§ WHAT TO WORK ON: Restate all of the data precisely, omitting nothing.

§ DATA SHOWN:
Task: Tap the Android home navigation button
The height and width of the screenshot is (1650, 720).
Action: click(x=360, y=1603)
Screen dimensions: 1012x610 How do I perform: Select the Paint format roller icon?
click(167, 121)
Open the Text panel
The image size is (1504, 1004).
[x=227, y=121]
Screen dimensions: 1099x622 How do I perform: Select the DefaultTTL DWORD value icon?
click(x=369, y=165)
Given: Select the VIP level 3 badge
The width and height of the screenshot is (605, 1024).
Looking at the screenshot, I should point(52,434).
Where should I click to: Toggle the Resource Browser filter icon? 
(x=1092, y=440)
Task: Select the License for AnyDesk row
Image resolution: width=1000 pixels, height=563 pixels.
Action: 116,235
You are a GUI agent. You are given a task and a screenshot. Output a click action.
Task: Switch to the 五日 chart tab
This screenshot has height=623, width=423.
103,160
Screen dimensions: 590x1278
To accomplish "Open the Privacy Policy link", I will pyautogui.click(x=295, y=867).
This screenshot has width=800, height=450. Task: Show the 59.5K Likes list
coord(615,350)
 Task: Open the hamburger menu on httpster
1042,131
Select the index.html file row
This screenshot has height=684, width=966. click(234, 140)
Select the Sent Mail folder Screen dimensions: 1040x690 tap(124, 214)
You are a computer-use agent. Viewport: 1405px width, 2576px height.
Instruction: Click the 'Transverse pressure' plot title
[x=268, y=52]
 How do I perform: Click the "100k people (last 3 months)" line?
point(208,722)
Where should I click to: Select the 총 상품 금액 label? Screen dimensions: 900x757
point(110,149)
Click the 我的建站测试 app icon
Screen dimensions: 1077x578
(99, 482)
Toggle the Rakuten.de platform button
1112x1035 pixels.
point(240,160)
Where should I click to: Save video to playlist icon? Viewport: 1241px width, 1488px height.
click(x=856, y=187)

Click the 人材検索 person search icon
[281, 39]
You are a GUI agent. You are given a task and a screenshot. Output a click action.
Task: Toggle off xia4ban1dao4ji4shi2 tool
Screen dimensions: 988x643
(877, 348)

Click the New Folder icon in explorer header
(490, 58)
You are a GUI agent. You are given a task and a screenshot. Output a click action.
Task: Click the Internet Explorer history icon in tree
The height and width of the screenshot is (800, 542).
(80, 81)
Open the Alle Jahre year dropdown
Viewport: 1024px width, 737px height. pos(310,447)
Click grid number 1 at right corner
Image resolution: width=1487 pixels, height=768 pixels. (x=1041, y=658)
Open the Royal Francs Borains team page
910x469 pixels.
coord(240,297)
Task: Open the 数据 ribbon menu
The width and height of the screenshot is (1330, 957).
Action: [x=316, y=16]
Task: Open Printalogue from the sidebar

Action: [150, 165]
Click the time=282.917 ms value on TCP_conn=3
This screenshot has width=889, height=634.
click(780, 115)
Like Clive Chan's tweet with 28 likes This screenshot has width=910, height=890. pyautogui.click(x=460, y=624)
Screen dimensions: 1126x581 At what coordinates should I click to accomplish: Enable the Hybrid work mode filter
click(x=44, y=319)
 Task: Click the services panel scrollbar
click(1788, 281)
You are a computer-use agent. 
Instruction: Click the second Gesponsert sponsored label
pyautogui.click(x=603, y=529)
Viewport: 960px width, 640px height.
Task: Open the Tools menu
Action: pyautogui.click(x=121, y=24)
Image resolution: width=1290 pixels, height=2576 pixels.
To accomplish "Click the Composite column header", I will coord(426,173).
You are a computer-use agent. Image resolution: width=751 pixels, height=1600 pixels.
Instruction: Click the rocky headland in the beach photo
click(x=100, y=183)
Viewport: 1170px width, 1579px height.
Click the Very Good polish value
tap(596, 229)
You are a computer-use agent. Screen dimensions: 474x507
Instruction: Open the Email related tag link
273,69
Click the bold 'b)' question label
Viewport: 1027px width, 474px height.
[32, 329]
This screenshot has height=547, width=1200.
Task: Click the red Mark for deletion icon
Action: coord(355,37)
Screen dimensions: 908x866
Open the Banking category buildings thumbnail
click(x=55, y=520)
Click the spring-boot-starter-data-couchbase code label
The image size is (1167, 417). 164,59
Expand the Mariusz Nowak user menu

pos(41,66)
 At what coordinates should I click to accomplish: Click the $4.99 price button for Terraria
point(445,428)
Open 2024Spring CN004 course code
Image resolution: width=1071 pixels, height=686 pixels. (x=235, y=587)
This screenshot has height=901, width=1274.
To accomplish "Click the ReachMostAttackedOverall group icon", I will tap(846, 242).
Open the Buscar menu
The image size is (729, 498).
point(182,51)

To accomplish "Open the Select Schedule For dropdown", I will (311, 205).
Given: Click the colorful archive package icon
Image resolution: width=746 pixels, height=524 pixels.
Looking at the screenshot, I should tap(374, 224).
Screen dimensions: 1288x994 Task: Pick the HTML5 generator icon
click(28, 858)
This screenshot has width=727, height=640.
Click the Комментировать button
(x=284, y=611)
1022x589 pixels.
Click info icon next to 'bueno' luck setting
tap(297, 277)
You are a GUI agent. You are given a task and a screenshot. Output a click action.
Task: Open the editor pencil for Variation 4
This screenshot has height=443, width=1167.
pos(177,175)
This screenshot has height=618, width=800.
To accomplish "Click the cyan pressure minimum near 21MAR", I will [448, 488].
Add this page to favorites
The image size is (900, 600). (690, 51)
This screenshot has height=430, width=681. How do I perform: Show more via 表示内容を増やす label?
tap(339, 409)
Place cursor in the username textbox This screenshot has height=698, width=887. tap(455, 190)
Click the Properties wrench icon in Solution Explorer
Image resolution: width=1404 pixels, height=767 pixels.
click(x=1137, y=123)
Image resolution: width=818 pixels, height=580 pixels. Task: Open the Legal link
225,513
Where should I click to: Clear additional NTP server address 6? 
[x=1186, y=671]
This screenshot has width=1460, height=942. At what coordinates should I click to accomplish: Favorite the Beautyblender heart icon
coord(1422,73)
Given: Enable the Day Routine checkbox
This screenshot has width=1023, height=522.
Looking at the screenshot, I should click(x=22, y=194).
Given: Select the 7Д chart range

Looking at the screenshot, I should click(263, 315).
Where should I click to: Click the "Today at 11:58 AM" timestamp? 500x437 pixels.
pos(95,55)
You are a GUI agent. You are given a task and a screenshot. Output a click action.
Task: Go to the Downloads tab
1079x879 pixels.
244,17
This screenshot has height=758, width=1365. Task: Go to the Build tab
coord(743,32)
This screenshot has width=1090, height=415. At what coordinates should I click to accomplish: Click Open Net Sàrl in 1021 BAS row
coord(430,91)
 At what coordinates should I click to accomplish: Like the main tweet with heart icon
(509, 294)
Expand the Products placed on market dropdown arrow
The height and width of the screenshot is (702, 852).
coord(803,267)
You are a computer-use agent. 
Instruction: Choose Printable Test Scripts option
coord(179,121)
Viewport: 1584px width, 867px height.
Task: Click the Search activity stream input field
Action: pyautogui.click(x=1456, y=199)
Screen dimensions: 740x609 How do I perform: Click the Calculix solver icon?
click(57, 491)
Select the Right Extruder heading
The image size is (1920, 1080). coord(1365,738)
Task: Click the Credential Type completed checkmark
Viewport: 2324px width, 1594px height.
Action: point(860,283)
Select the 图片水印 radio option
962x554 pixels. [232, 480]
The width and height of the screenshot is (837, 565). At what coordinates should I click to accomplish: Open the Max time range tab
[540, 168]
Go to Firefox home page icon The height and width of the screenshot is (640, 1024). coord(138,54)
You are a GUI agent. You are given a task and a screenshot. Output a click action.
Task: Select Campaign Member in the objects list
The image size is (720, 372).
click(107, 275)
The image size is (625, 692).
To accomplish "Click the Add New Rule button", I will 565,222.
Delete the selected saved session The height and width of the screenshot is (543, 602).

§ RESPONSE AREA:
Task: Tap the Android home navigation button
The height and width of the screenshot is (1650, 720).
Action: click(x=360, y=1603)
Screen dimensions: 1012x610 How do I perform: Select the Paint format roller icon?
click(167, 121)
Open the Text panel
The image size is (1504, 1004).
[x=227, y=121]
Screen dimensions: 1099x622 How do I perform: Select the DefaultTTL DWORD value icon?
click(x=369, y=165)
Given: Select the VIP level 3 badge
The width and height of the screenshot is (605, 1024).
Looking at the screenshot, I should point(52,434).
Where should I click to: Toggle the Resource Browser filter icon? 
(x=1092, y=440)
Task: Select the License for AnyDesk row
Image resolution: width=1000 pixels, height=563 pixels.
Action: 116,235
You are a GUI agent. You are given a task and a screenshot. Output a click action.
Task: Switch to the 五日 chart tab
This screenshot has height=623, width=423.
103,160
Screen dimensions: 590x1278
To accomplish "Open the Privacy Policy link", I will pyautogui.click(x=295, y=867).
This screenshot has width=800, height=450. Task: Show the 59.5K Likes list
coord(615,350)
 Task: Open the hamburger menu on httpster
1042,131
Select the index.html file row
This screenshot has height=684, width=966. click(234, 140)
Select the Sent Mail folder Screen dimensions: 1040x690 tap(124, 214)
You are a computer-use agent. Viewport: 1405px width, 2576px height.
Instruction: Click the 'Transverse pressure' plot title
[x=268, y=52]
 How do I perform: Click the "100k people (last 3 months)" line?
point(208,722)
Where should I click to: Select the 총 상품 금액 label? Screen dimensions: 900x757
point(110,149)
Click the 我的建站测试 app icon
Screen dimensions: 1077x578
(99, 482)
Toggle the Rakuten.de platform button
1112x1035 pixels.
point(240,160)
Where should I click to: Save video to playlist icon? Viewport: 1241px width, 1488px height.
click(x=856, y=187)

Click the 人材検索 person search icon
[281, 39]
You are a GUI agent. You are given a task and a screenshot. Output a click action.
Task: Toggle off xia4ban1dao4ji4shi2 tool
Screen dimensions: 988x643
(877, 348)

Click the New Folder icon in explorer header
(490, 58)
You are a GUI agent. You are given a task and a screenshot. Output a click action.
Task: Click the Internet Explorer history icon in tree
The height and width of the screenshot is (800, 542).
(80, 81)
Open the Alle Jahre year dropdown
Viewport: 1024px width, 737px height. pos(310,447)
Click grid number 1 at right corner
Image resolution: width=1487 pixels, height=768 pixels. (x=1041, y=658)
Open the Royal Francs Borains team page
910x469 pixels.
coord(240,297)
Task: Open the 数据 ribbon menu
The width and height of the screenshot is (1330, 957).
Action: [x=316, y=16]
Task: Open Printalogue from the sidebar

Action: [150, 165]
Click the time=282.917 ms value on TCP_conn=3
This screenshot has width=889, height=634.
click(780, 115)
Like Clive Chan's tweet with 28 likes This screenshot has width=910, height=890. pyautogui.click(x=460, y=624)
Screen dimensions: 1126x581 At what coordinates should I click to accomplish: Enable the Hybrid work mode filter
click(x=44, y=319)
 Task: Click the services panel scrollbar
click(1788, 281)
You are a computer-use agent. 
Instruction: Click the second Gesponsert sponsored label
pyautogui.click(x=603, y=529)
Viewport: 960px width, 640px height.
Task: Open the Tools menu
Action: pyautogui.click(x=121, y=24)
Image resolution: width=1290 pixels, height=2576 pixels.
To accomplish "Click the Composite column header", I will coord(426,173).
You are a computer-use agent. Image resolution: width=751 pixels, height=1600 pixels.
Instruction: Click the rocky headland in the beach photo
click(x=100, y=183)
Viewport: 1170px width, 1579px height.
Click the Very Good polish value
tap(596, 229)
You are a computer-use agent. Screen dimensions: 474x507
Instruction: Open the Email related tag link
273,69
Click the bold 'b)' question label
Viewport: 1027px width, 474px height.
[32, 329]
This screenshot has height=547, width=1200.
Task: Click the red Mark for deletion icon
Action: coord(355,37)
Screen dimensions: 908x866
Open the Banking category buildings thumbnail
click(x=55, y=520)
Click the spring-boot-starter-data-couchbase code label
The image size is (1167, 417). 164,59
Expand the Mariusz Nowak user menu

pos(41,66)
 At what coordinates should I click to accomplish: Click the $4.99 price button for Terraria
point(445,428)
Open 2024Spring CN004 course code
Image resolution: width=1071 pixels, height=686 pixels. (x=235, y=587)
This screenshot has height=901, width=1274.
To accomplish "Click the ReachMostAttackedOverall group icon", I will tap(846, 242).
Open the Buscar menu
The image size is (729, 498).
point(182,51)

To accomplish "Open the Select Schedule For dropdown", I will (311, 205).
Given: Click the colorful archive package icon
Image resolution: width=746 pixels, height=524 pixels.
Looking at the screenshot, I should tap(374, 224).
Screen dimensions: 1288x994 Task: Pick the HTML5 generator icon
click(28, 858)
This screenshot has width=727, height=640.
Click the Комментировать button
(x=284, y=611)
1022x589 pixels.
Click info icon next to 'bueno' luck setting
tap(297, 277)
You are a GUI agent. You are given a task and a screenshot. Output a click action.
Task: Open the editor pencil for Variation 4
This screenshot has height=443, width=1167.
pos(177,175)
This screenshot has height=618, width=800.
To accomplish "Click the cyan pressure minimum near 21MAR", I will [448, 488].
Add this page to favorites
The image size is (900, 600). (690, 51)
This screenshot has height=430, width=681. How do I perform: Show more via 表示内容を増やす label?
tap(339, 409)
Place cursor in the username textbox This screenshot has height=698, width=887. tap(455, 190)
Click the Properties wrench icon in Solution Explorer
Image resolution: width=1404 pixels, height=767 pixels.
click(x=1137, y=123)
Image resolution: width=818 pixels, height=580 pixels. Task: Open the Legal link
225,513
Where should I click to: Clear additional NTP server address 6? 
[x=1186, y=671]
This screenshot has width=1460, height=942. At what coordinates should I click to accomplish: Favorite the Beautyblender heart icon
coord(1422,73)
Given: Enable the Day Routine checkbox
This screenshot has width=1023, height=522.
Looking at the screenshot, I should click(x=22, y=194).
Given: Select the 7Д chart range

Looking at the screenshot, I should click(263, 315).
Where should I click to: Click the "Today at 11:58 AM" timestamp? 500x437 pixels.
pos(95,55)
You are a GUI agent. You are given a task and a screenshot. Output a click action.
Task: Go to the Downloads tab
1079x879 pixels.
244,17
This screenshot has height=758, width=1365. Task: Go to the Build tab
coord(743,32)
This screenshot has width=1090, height=415. At what coordinates should I click to accomplish: Click Open Net Sàrl in 1021 BAS row
coord(430,91)
 At what coordinates should I click to accomplish: Like the main tweet with heart icon
(509, 294)
Expand the Products placed on market dropdown arrow
The height and width of the screenshot is (702, 852).
coord(803,267)
You are a computer-use agent. 
Instruction: Choose Printable Test Scripts option
coord(179,121)
Viewport: 1584px width, 867px height.
Task: Click the Search activity stream input field
Action: pyautogui.click(x=1456, y=199)
Screen dimensions: 740x609 How do I perform: Click the Calculix solver icon?
click(57, 491)
Select the Right Extruder heading
The image size is (1920, 1080). coord(1365,738)
Task: Click the Credential Type completed checkmark
Viewport: 2324px width, 1594px height.
Action: point(860,283)
Select the 图片水印 radio option
962x554 pixels. [232, 480]
The width and height of the screenshot is (837, 565). At what coordinates should I click to accomplish: Open the Max time range tab
[540, 168]
Go to Firefox home page icon The height and width of the screenshot is (640, 1024). coord(138,54)
You are a GUI agent. You are given a task and a screenshot. Output a click action.
Task: Select Campaign Member in the objects list
The image size is (720, 372).
click(107, 275)
The image size is (625, 692).
To accomplish "Click the Add New Rule button", I will 565,222.
Delete the selected saved session The height and width of the screenshot is (543, 602).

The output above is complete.